Durante l’incontro a Via Molise Giorgetti ha ribadito l’intento del governo di lanciare “un piano straordinario di sostegno agli investimenti” in cui le imprese italiane “potranno svolgere un ruolo di prima fila grazie alle loro capacità e competenze”. Tradotto: lo Stato scenderà in campo con misure ad hoc per rilanciare la produzione in Italia.

È un punto dirimente della corsa globale ai microchip, i circuiti elettrici di pochi millimetri di diametro che permettono il funzionamento di gran parte dei dispositivi elettronici su cui si reggono interi mercati, dall’automotive all’hi-tech. Dopo lo shock della pandemia sulle catene di fornitura asiatiche ed europee, i chip sono diventati il bene tecnologico più ambito e si è scatenata una vera e propria gara internazionale per accaparrarsi i principali siti di produzione.

L’Ue ha lanciato lo scorso inverno un Ipcei (un progetto di investimento comune) sui microchip e i 27 Stati membri hanno firmato a dicembre l’“Iniziativa europea per i processori e i semiconduttori”. Breton, che è anche a capo della Taske force europea sui vaccini, ha seguito da vicino il dossier, incontrando i principali player internazionali del settore.

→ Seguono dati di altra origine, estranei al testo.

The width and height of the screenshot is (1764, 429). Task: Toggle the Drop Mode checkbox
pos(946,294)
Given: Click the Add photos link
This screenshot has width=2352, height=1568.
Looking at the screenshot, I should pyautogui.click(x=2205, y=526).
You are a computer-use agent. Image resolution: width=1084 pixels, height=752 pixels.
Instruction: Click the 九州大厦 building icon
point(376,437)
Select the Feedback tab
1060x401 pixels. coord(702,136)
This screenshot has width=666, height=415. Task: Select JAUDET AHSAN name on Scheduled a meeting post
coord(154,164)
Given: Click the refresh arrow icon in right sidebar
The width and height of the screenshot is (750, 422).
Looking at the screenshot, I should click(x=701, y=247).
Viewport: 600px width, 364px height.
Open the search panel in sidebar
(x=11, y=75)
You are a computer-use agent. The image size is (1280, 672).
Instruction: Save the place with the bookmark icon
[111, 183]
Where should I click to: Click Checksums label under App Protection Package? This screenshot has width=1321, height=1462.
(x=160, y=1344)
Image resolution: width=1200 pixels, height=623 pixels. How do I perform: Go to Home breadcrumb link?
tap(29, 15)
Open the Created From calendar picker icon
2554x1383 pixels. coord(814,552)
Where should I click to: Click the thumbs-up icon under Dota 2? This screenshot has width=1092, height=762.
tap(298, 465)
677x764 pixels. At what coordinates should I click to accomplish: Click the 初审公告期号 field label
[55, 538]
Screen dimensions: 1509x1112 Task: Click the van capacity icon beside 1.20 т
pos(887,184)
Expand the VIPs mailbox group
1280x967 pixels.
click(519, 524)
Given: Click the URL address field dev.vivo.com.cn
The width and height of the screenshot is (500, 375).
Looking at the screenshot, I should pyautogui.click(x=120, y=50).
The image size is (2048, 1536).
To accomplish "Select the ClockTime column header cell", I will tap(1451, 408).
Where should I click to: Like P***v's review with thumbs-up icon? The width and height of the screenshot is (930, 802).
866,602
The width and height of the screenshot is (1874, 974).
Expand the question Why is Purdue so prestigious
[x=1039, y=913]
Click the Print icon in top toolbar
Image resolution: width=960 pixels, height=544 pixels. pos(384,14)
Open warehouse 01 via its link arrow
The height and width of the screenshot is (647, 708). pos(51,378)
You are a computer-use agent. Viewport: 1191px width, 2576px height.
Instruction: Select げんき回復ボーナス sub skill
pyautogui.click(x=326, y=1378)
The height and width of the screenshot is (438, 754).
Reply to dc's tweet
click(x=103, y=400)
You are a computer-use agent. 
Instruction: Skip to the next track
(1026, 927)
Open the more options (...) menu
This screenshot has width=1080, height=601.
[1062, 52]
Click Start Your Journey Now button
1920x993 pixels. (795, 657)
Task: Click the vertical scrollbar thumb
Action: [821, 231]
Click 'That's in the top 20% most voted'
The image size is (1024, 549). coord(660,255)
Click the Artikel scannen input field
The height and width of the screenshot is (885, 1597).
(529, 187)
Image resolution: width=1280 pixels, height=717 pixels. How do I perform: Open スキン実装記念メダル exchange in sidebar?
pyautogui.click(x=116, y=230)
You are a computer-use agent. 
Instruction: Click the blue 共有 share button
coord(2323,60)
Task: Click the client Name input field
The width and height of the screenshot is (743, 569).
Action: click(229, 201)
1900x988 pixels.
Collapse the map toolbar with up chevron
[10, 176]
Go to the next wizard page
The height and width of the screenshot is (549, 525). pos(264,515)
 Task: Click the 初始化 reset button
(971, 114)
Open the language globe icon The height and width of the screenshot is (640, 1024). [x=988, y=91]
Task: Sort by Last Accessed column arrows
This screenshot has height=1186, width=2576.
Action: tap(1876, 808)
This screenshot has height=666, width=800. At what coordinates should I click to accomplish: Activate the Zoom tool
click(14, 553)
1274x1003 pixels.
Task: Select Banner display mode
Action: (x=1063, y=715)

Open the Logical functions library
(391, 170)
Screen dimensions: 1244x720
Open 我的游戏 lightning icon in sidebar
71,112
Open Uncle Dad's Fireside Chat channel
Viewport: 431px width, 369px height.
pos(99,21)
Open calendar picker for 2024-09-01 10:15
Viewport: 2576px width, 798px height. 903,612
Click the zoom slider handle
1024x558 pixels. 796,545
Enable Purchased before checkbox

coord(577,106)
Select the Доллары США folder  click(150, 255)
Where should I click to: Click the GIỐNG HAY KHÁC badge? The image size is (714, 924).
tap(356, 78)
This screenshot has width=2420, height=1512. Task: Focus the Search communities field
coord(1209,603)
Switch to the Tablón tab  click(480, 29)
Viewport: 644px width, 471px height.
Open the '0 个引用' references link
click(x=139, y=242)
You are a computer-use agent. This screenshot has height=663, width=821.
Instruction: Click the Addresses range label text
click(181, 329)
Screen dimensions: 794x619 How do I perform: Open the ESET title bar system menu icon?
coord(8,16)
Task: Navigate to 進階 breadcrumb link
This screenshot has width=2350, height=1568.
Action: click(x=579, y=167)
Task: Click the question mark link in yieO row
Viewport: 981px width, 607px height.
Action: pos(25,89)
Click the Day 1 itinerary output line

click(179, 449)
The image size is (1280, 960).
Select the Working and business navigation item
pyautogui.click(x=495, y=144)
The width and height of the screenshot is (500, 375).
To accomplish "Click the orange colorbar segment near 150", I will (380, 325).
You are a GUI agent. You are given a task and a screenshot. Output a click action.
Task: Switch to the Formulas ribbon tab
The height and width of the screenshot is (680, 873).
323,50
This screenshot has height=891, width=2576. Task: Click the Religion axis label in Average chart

Anche l’Italia si è mossa, a partire dal campione italo-francese dei microchip, STMicroelectronics. Nel Pnrr è previsto un primo stanziamento di 850 milioni di euro per un impianto di produzione di chip in carburo di silicio in provincia di Catania, cui si aggiunge la recente inaugurazione alla presenza di Giorgetti di una fabbrica del valore di 1.6 miliardi di euro ad Agrate, in Brianza.

Queste cifre, però, potrebbero non bastare. Per competere con il mercato asiatico e avviare la produzione di chip di ultima generazione (sotto i 10 nanometri) servono investimenti di scala di molto superiori ed è inevitabile prevedere un supporto pubblico: una bella gatta da pelare per gli Stati membri alle prese con le regole antitrust della Commissione Ue.

Trovare un equilibrio fra tutela della concorrenza e un necessario supporto pubblico è uno dei nodi più intricati da sciogliere per i Paesi occidentali. Gli Stati Uniti di Joe Biden hanno già preso l’iniziativa: il “Chips Act” approvato da una coalizione bipartisan al Congresso ha messo sul tavolo 50 miliardi di dollari in sovvenzioni.

Un ruolo cruciale, va da sé, spetta al settore privato. Diversi in questi mesi gli incontri di Breton con i principali produttori europei e internazionali, dalla taiwanese TSMC alle olandesi Nxp e Asml. Fra gli altri, in prima fila c’è Intel, colosso americano leader nella produzione di semiconduttori.

Il Ceo Pat Gelsinger ha incontrato più volte il Commissario francese e in un recente tour europeo è stato in visita in Italia, Francia e Germania. A Roma a fine giugno ha incontrato Draghi e Giorgetti. In ballo c’è la costruzione di un investimento del valore complessivo di 100 miliardi di dollari per una mega-fabbrica di chip da 6-8 moduli, dal costo di 10-15 miliardi di dollari per i prossimi dieci anni. Anche qui, ha messo in chiaro il numero uno dell’azienda statunitense, serve un supporto pubblico: “I leader europei devono investire per assicurare un’industria dei semiconduttori vibrante”.